Rows excerpted from a collection:
····················
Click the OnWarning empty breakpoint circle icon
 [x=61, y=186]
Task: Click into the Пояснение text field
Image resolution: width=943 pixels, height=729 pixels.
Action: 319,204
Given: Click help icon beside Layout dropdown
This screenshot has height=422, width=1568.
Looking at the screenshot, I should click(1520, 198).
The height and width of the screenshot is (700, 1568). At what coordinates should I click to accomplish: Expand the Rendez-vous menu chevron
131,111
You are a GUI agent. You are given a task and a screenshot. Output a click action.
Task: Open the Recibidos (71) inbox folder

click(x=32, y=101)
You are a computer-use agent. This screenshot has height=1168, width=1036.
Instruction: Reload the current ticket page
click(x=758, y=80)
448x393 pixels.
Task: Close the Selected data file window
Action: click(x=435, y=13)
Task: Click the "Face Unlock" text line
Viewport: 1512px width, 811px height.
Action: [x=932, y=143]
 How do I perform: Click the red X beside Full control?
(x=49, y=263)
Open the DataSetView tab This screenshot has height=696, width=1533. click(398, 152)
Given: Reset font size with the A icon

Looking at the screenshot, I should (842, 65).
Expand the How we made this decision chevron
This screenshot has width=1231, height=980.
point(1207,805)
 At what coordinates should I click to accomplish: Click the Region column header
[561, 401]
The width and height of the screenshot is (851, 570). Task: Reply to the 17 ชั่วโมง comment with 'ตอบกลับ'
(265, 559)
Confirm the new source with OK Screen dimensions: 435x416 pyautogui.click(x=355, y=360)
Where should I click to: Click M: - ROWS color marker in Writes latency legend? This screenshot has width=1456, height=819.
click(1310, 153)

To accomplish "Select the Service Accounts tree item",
····················
> **Your instructions**
Update the rows above, replacing each occurrence of "icon" with "symbol" and leaving all other text unchanged.

> **Solution to the problem**
Click the OnWarning empty breakpoint circle symbol
 [x=61, y=186]
Task: Click into the Пояснение text field
Image resolution: width=943 pixels, height=729 pixels.
Action: 319,204
Given: Click help symbol beside Layout dropdown
This screenshot has height=422, width=1568.
Looking at the screenshot, I should click(1520, 198).
The height and width of the screenshot is (700, 1568). At what coordinates should I click to accomplish: Expand the Rendez-vous menu chevron
131,111
You are a GUI agent. You are given a task and a screenshot. Output a click action.
Task: Open the Recibidos (71) inbox folder

click(x=32, y=101)
You are a computer-use agent. This screenshot has height=1168, width=1036.
Instruction: Reload the current ticket page
click(x=758, y=80)
448x393 pixels.
Task: Close the Selected data file window
Action: click(x=435, y=13)
Task: Click the "Face Unlock" text line
Viewport: 1512px width, 811px height.
Action: [x=932, y=143]
 How do I perform: Click the red X beside Full control?
(x=49, y=263)
Open the DataSetView tab This screenshot has height=696, width=1533. click(398, 152)
Given: Reset font size with the A symbol

Looking at the screenshot, I should (842, 65).
Expand the How we made this decision chevron
This screenshot has width=1231, height=980.
point(1207,805)
 At what coordinates should I click to accomplish: Click the Region column header
[561, 401]
The width and height of the screenshot is (851, 570). Task: Reply to the 17 ชั่วโมง comment with 'ตอบกลับ'
(265, 559)
Confirm the new source with OK Screen dimensions: 435x416 pyautogui.click(x=355, y=360)
Where should I click to: Click M: - ROWS color marker in Writes latency legend? This screenshot has width=1456, height=819.
click(1310, 153)

To accomplish "Select the Service Accounts tree item",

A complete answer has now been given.